**Your task**
In the arctangent series solution below, turn the paragraph that begins "To use the Alternating Series Estimation Theorem" into a brief list.

Question

Given the power series expansion $$\tan ^{-1}(x)=\sum_{k=0}^{\infty}(-1)^{k} \frac{x^{2 k+1}}{2 k+1},$$ use the alternating series test to determine how many terms $$N$$ of the sum evaluated at $$x=1$$ are needed to approximate $$\tan ^{-1}(1)=\frac{\pi}{4}$$ accurate to within $$1 / 1000$$. Evaluate the corresponding partial sum $$\sum_{k=0}^{N}(-1)^{k} \frac{x^{2 k+1}}{2 k+1}$$.

Answer

**step1 Identify the Series and Its Properties**

The given power series expansion for $$\tan^{-1}(x)$$ is $$\sum_{k=0}^{\infty}(-1)^{k} \frac{x^{2 k+1}}{2 k+1}$$. We need to evaluate this at $$x=1$$. Substituting $$x=1$$ into the series, we get the specific alternating series for $$\tan^{-1}(1)$$.

$$\tan^{-1}(1) = \sum_{k=0}^{\infty}(-1)^{k} \frac{1^{2 k+1}}{2 k+1} = \sum_{k=0}^{\infty}(-1)^{k} \frac{1}{2 k+1}$$

This series is in the form of an alternating series $$\sum_{k=0}^{\infty}(-1)^k b_k$$, where $$b_k = \frac{1}{2k+1}$$.

**step2 Verify Conditions for Alternating Series Estimation Theorem**

To use the Alternating Series Estimation Theorem, we must verify that the sequence $$b_k$$ satisfies three conditions: (1) $$b_k > 0$$ for all $$k \geq 0$$, (2) $$b_k$$ is a decreasing sequence, and (3) $$\lim_{k \to \infty} b_k = 0$$.

1. For $$b_k = \frac{1}{2k+1}$$, since $$k \geq 0$$, the denominator $$2k+1$$ is always positive. Therefore, $$b_k > 0$$. This condition is satisfied.

2. To check if $$b_k$$ is decreasing, we compare $$b_{k+1}$$ with $$b_k$$.

$$b_{k+1} = \frac{1}{2(k+1)+1} = \frac{1}{2k+3}$$

Since $$2k+3 > 2k+1$$ for all $$k \geq 0$$, it follows that $$\frac{1}{2k+3} < \frac{1}{2k+1}$$, which means $$b_{k+1} < b_k$$. Thus, the sequence $$b_k$$ is decreasing. This condition is satisfied.

3. We evaluate the limit of $$b_k$$ as $$k \to \infty$$.

$$\lim_{k \to \infty} b_k = \lim_{k \to \infty} \frac{1}{2k+1} = 0$$

This condition is also satisfied. Since all conditions are met, the Alternating Series Estimation Theorem can be applied.

**Data excerpts**
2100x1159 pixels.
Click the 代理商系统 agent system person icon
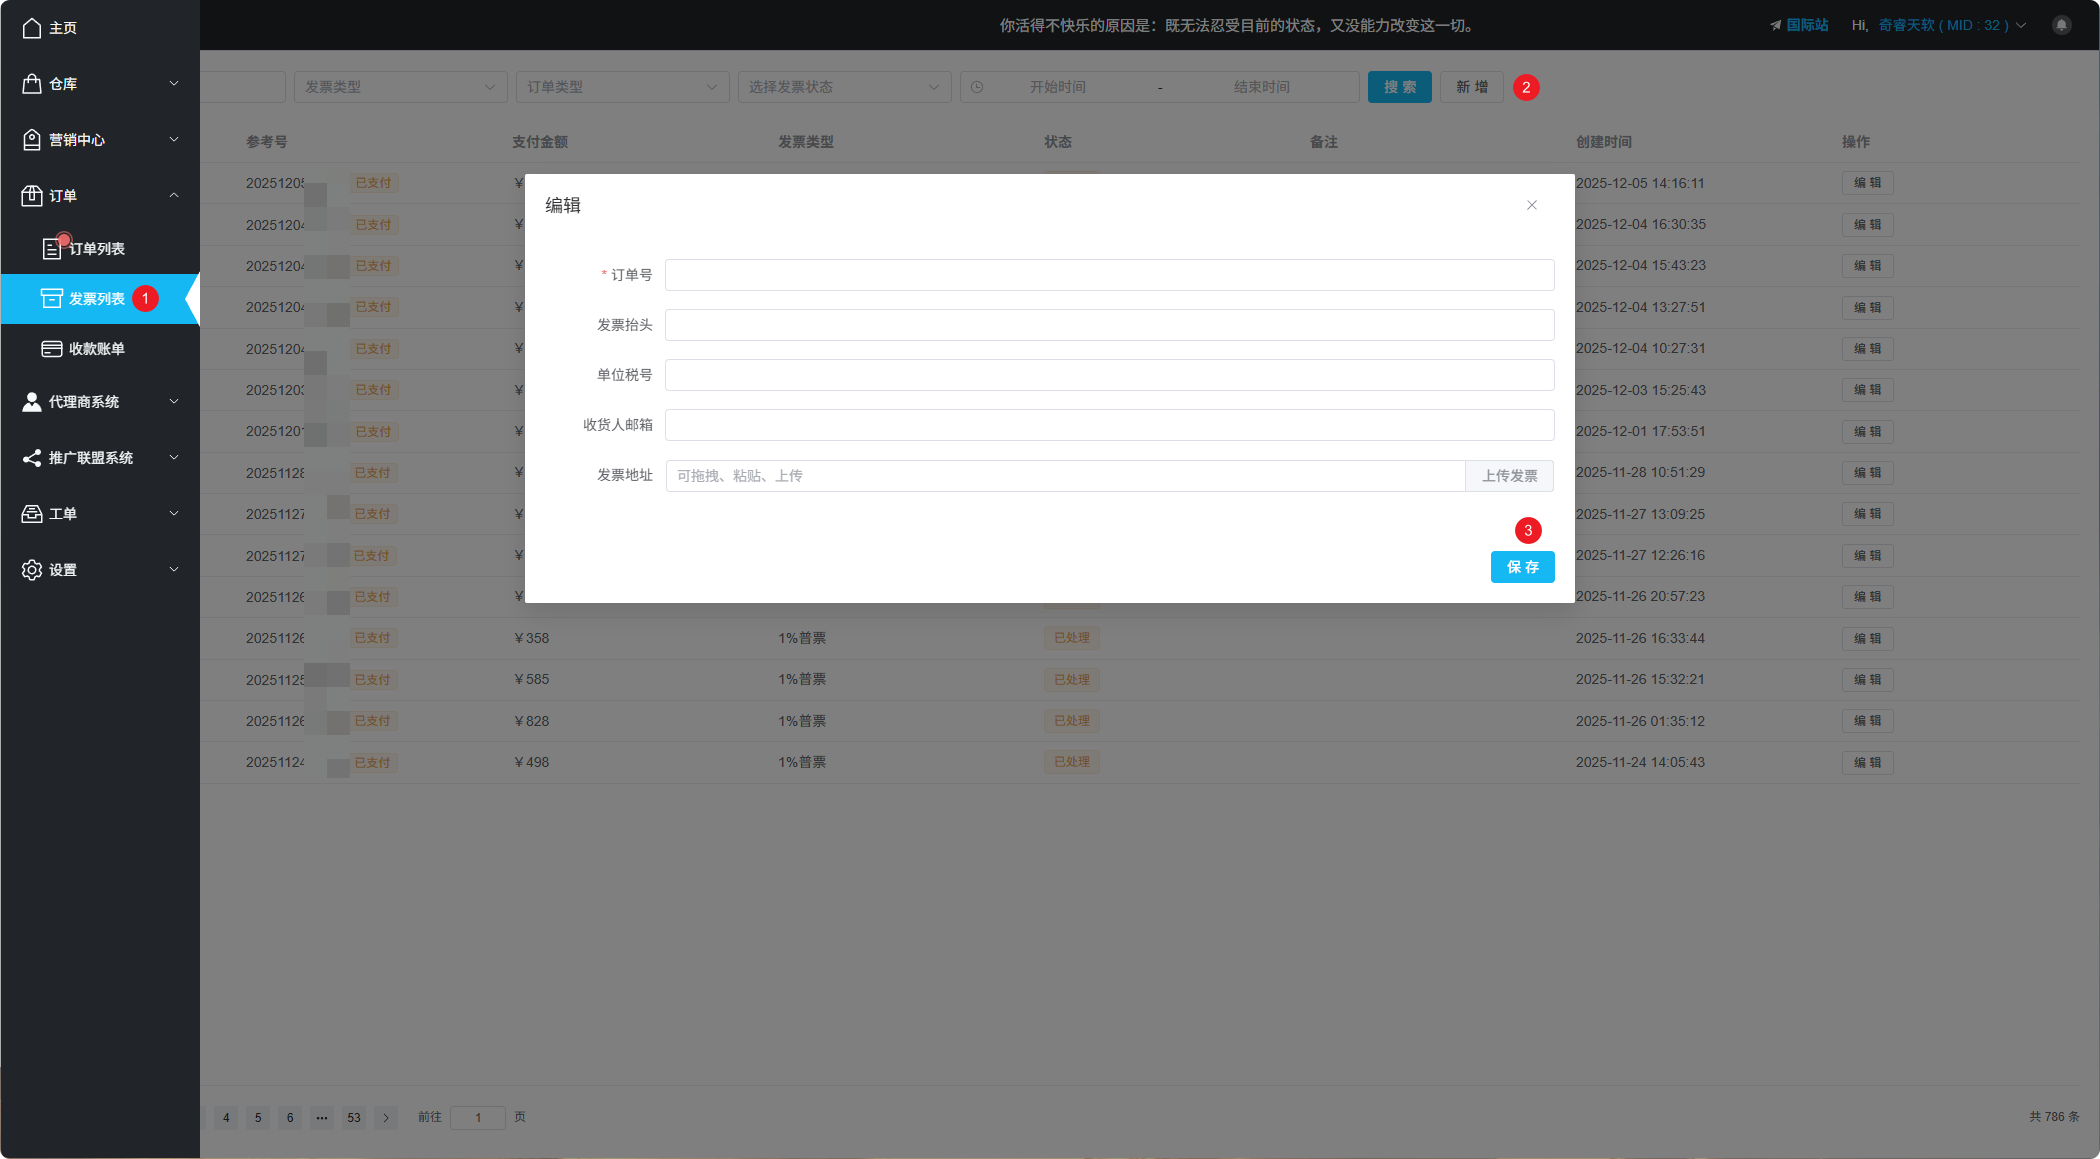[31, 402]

---

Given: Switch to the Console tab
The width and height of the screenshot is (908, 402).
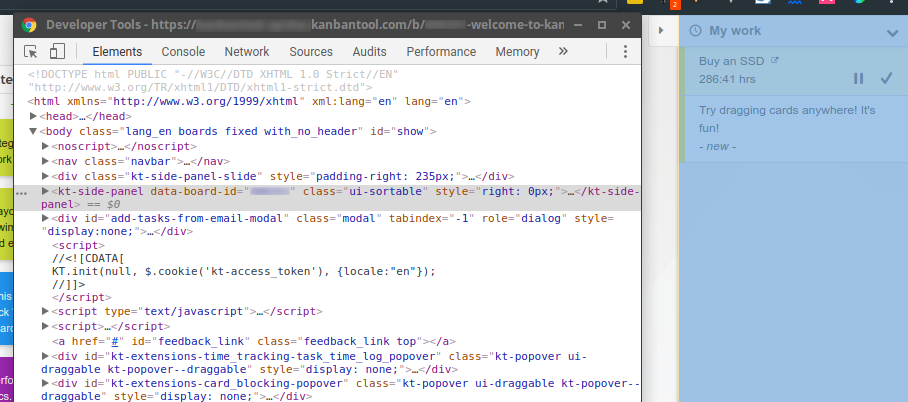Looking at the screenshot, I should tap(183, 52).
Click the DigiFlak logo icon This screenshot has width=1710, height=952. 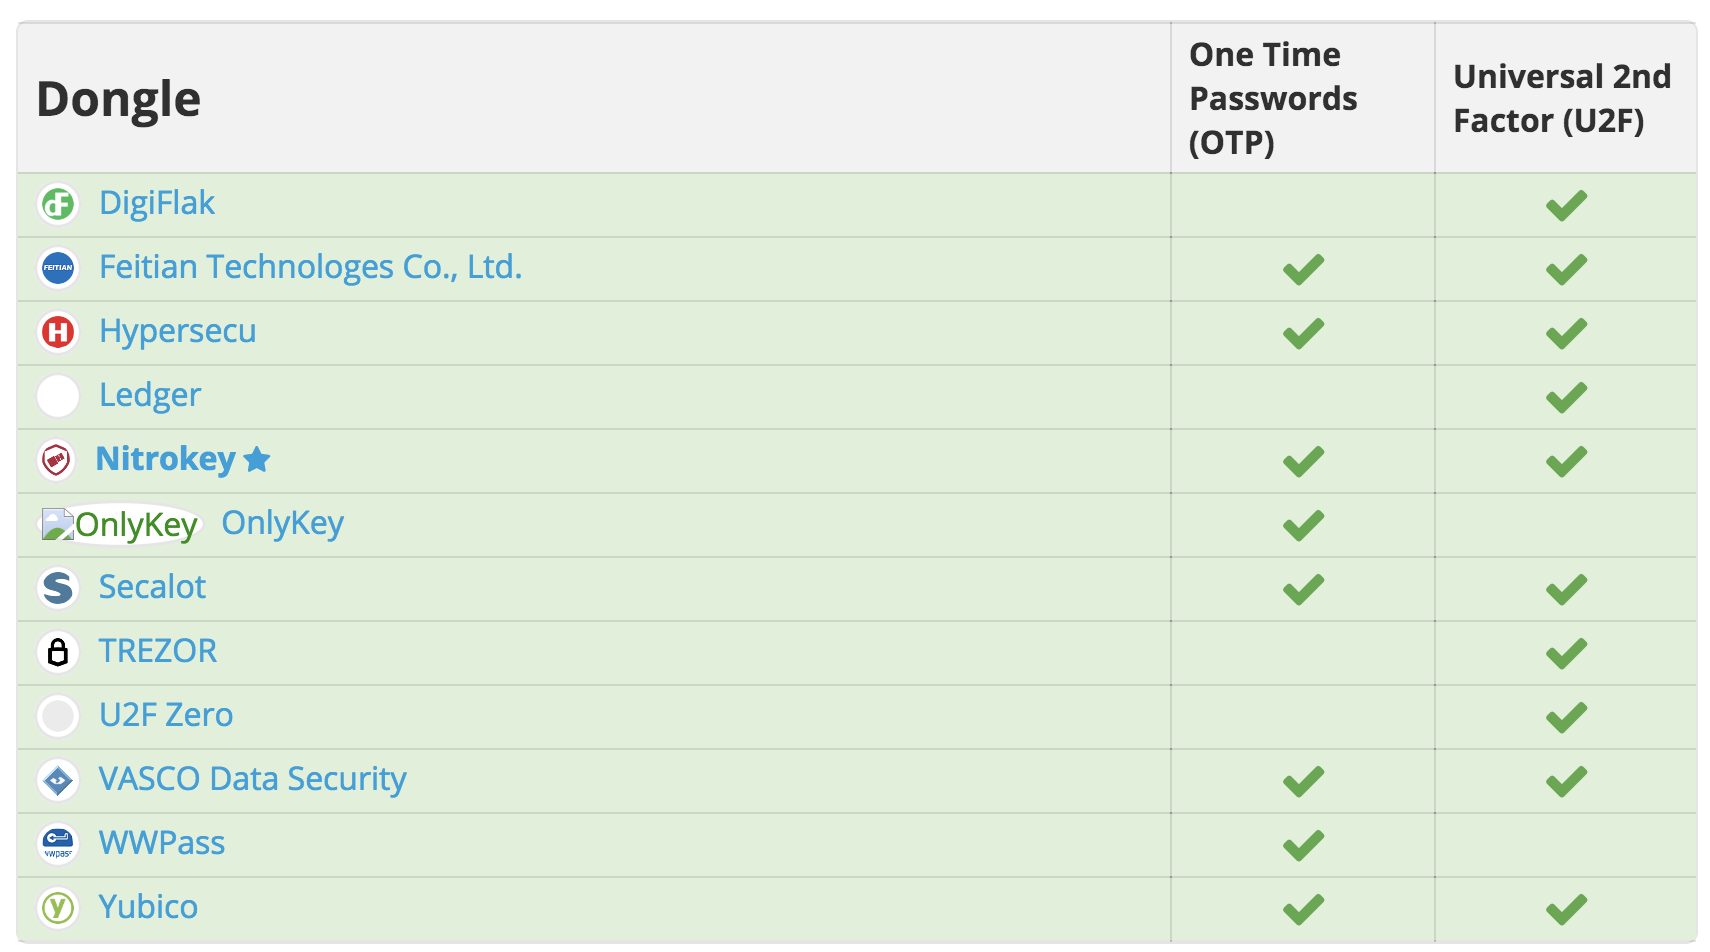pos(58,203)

**Response**
To apply the Alternating Series Estimation Theorem, the sequence $$b_k$$ must satisfy three conditions:
- $$b_k > 0$$ for all $$k \geq 0$$
- $$b_k$$ is decreasing
- $$\lim_{k \to \infty} b_k = 0$$